Instructions to follow
Return everything in the thread on joining strings from "function join2(sequence s)" down to "return join2(s[1..mid])&join2(s[mid+1..len])", copied word for word.

Page
>> START

1. Looking for the best "JOIN"

Im looking for the best JOIN method.

Heres what I have:   {"str1","str2","str3"}

Heres what I want:   "str1str2str3"

No slow ideas please>>>>

Euman
euman at bellsouth.net

new topic     » topic index » view message » categorize

2. Looking for the best "JOIN"

BTW, anyother way to do what I wanted other than this is what I would like to
see..

for i = 1 to length(ipath) do
      path &= ipath[i][1..length(ipath[i])]
end for

Euman
euman at bellsouth.net

new topic     » goto parent     » topic index » view message » categorize

3. Re: Looking for the best "JOIN"

----- Original Message ----- 
From: <euman at bellsouth.net>
To: "EUforum" <EUforum at topica.com>
Subject: Looking for the best "JOIN"


> 
> Im looking for the best JOIN method.
> 
> Heres what I have:   {"str1","str2","str3"}
> 
> Heres what I want:   "str1str2str3"
> 
> No slow ideas please>>>>

Okay, I'll bite.

---------------------
global function joinStrings(sequence s)
    integer l,a,b
    sequence t

    if length(s) = 0 then
        return s
    end if

    l = 0
    for i = 1 to length(s) do
        l += length(s[i])
    end for

    t = repeat(0, l)

    a = 1
    for i = 1 to length(s) do
        b = a + length(s[i]) - 1
        t[a..b] = s[i]
        a = b + 1
    end for

    return t
end function
-- Test code --
constant words = {"abc","defghi","jklmnopqr","","st","u","vwxyz"}
atom e
sequence k
integer x
x = 0
e = time() + 10
while e >= time() do
    x += 1
    k =joinStrings(words)
end while
printf(1, "%d interations in 10 seconds\n", x)

---------------------
Derek

new topic     » goto parent     » topic index » view message » categorize

4. Re: Looking for the best "JOIN"

Euman wrote:

> Im looking for the best JOIN method.
> 
> Heres what I have:   {"str1","str2","str3"}
> 
> Heres what I want:   "str1str2str3"

function join(sequence s) -- this is the way most people would do it
    sequence j
    if not length(s) then return s end if
    j = {}
    for i = 1 to length(s)
        j &= s[i]
    end for
    return j
end function

...or...:

function join2(sequence s) -- this shouldn't be any faster but who knows?
    sequence j
    integer mid, len
    len = length(s)
    if not len then return s
    elsif len = 1 then return s[1]
    elsif len = 2 then return s[1]&s[2]
    end if
    mid = floor(len/2)
    return join2(s[1..mid])&join2(s[mid+1..len])
end function
    
Carl

new topic     » goto parent     » topic index » view message » categorize

5. Re: Looking for the best "JOIN"


new topic     » goto parent     » topic index » view message » categorize

6. Re: Looking for the best "JOIN"

Derek,

simple concatenation seems to be marginally faster, I got 214,361 :
193,488.
Try it.

jiri


global function joinStrings(sequence s)

>> END

Recorded data

>> START

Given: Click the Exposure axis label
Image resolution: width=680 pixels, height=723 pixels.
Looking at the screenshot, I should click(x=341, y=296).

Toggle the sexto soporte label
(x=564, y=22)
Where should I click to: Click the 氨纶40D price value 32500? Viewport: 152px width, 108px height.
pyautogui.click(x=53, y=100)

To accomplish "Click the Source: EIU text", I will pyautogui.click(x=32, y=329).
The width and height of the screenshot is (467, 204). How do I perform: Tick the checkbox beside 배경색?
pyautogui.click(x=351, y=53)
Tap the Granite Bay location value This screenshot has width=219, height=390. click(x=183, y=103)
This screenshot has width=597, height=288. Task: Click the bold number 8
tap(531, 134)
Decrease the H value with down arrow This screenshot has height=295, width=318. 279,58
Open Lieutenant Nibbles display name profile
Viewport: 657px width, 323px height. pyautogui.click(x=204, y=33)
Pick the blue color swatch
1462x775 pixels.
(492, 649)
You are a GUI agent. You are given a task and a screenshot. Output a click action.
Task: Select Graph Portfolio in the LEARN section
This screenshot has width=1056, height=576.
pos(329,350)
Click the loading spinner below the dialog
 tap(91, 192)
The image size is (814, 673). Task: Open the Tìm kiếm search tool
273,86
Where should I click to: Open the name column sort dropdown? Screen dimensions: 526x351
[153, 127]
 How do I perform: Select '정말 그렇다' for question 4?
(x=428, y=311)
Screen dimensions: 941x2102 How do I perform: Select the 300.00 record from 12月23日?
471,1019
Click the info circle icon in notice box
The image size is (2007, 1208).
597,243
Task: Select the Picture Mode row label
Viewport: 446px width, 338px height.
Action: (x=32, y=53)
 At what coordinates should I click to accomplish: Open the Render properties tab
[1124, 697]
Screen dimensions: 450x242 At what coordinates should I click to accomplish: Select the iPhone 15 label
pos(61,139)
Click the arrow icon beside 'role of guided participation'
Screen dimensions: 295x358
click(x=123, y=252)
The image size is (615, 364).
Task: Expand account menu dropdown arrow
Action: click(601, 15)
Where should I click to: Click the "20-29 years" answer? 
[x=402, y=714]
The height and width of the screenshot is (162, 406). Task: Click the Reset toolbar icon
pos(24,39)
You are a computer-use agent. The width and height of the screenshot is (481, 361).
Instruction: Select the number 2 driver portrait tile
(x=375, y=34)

>> END

Finished answer
function join2(sequence s) -- this shouldn't be any faster but who knows?
    sequence j
    integer mid, len
    len = length(s)
    if not len then return s
    elsif len = 1 then return s[1]
    elsif len = 2 then return s[1]&s[2]
    end if
    mid = floor(len/2)
    return join2(s[1..mid])&join2(s[mid+1..len])